#### [DIRECTIONS FOR THIS TASK]
Display, in full, every line of the rows below that contains the string "blue".
----
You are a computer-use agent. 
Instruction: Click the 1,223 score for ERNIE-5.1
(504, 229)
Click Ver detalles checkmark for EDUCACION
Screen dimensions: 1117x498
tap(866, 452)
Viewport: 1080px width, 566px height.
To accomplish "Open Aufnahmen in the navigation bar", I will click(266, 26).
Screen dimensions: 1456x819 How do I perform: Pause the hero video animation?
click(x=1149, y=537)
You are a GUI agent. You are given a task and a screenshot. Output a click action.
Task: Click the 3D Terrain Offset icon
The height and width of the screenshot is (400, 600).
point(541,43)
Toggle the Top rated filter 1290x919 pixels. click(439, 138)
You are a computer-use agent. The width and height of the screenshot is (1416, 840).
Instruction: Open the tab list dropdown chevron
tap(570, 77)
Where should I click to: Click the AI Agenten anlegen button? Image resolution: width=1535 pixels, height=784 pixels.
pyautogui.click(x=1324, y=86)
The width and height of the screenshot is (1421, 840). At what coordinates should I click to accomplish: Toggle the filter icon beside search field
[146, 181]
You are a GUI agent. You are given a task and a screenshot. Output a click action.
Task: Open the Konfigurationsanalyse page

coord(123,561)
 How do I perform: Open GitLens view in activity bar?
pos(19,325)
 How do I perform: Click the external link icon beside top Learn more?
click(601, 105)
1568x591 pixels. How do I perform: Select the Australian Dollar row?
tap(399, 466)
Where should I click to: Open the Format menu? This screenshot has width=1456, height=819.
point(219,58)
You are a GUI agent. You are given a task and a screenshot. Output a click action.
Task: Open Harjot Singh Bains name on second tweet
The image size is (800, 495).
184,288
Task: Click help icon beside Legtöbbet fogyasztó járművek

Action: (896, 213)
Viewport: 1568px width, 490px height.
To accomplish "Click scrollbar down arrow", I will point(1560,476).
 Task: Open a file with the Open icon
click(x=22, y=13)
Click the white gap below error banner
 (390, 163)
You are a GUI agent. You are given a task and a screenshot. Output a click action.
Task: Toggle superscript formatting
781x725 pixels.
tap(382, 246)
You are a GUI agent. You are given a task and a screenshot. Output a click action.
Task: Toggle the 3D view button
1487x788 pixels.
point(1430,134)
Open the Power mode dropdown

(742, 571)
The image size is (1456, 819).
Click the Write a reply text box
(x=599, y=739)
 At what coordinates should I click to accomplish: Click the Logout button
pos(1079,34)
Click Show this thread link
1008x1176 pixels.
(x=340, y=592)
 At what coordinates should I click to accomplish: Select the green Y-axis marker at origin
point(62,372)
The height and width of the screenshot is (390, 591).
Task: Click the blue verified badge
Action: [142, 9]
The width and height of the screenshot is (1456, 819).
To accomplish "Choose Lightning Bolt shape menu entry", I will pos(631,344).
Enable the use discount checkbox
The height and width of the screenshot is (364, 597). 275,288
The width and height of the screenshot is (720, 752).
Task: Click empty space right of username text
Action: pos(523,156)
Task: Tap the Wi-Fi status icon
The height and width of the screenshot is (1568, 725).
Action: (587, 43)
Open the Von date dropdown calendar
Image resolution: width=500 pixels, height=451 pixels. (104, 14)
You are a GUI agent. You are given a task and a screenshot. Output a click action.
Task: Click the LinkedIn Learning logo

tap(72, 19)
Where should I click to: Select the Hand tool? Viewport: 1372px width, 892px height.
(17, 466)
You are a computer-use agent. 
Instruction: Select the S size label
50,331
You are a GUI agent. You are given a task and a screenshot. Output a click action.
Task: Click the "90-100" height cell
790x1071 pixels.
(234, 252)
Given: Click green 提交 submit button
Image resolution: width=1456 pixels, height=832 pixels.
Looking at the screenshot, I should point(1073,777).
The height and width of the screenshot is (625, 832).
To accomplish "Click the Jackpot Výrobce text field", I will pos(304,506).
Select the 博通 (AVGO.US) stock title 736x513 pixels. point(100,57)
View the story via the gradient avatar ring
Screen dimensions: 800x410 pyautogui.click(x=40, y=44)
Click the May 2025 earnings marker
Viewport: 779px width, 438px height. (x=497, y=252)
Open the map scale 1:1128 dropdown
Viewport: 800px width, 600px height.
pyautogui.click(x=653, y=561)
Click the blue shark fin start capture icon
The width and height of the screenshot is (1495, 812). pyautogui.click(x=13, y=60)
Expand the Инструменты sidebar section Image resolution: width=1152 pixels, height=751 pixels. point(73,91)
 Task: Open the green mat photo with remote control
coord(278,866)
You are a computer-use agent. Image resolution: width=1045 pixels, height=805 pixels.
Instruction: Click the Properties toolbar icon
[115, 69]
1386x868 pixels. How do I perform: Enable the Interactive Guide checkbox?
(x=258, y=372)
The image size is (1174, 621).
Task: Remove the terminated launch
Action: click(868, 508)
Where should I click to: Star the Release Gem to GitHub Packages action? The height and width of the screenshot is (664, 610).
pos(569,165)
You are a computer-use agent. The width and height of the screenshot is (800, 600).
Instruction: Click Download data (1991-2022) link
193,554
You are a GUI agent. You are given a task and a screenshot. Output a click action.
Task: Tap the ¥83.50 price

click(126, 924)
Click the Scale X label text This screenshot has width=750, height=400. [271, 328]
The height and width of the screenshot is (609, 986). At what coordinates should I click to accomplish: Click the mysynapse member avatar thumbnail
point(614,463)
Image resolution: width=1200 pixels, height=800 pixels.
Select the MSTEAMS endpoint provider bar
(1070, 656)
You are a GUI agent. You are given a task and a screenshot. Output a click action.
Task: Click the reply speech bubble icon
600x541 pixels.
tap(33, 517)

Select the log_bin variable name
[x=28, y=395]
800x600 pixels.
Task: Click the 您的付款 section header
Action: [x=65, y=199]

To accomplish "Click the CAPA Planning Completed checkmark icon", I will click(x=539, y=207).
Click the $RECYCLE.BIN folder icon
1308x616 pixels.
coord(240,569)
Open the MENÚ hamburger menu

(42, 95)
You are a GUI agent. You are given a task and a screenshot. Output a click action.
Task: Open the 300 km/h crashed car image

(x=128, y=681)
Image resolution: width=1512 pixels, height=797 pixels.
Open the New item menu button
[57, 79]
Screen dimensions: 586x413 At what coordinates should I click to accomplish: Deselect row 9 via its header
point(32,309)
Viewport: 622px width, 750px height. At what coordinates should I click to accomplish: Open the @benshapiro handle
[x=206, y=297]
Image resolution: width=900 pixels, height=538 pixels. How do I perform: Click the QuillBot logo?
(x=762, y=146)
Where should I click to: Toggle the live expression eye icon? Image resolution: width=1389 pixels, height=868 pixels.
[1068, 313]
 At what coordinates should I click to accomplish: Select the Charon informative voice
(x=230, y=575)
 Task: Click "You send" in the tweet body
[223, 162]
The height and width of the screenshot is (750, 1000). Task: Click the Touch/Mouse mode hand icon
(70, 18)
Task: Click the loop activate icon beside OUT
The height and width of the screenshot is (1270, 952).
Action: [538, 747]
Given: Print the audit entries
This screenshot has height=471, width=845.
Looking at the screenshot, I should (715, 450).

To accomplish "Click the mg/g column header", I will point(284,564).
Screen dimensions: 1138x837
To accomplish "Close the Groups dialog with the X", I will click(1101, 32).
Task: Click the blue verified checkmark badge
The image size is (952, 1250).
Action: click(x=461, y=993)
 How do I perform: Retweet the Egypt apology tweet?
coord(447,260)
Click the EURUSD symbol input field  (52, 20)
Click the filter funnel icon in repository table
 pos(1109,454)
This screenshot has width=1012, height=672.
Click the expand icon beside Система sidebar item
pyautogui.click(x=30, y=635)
----
#### [FINISHED ANSWER]
Task: Click the blue verified badge
Click the blue shark fin start capture icon
Task: Click the blue verified checkmark badge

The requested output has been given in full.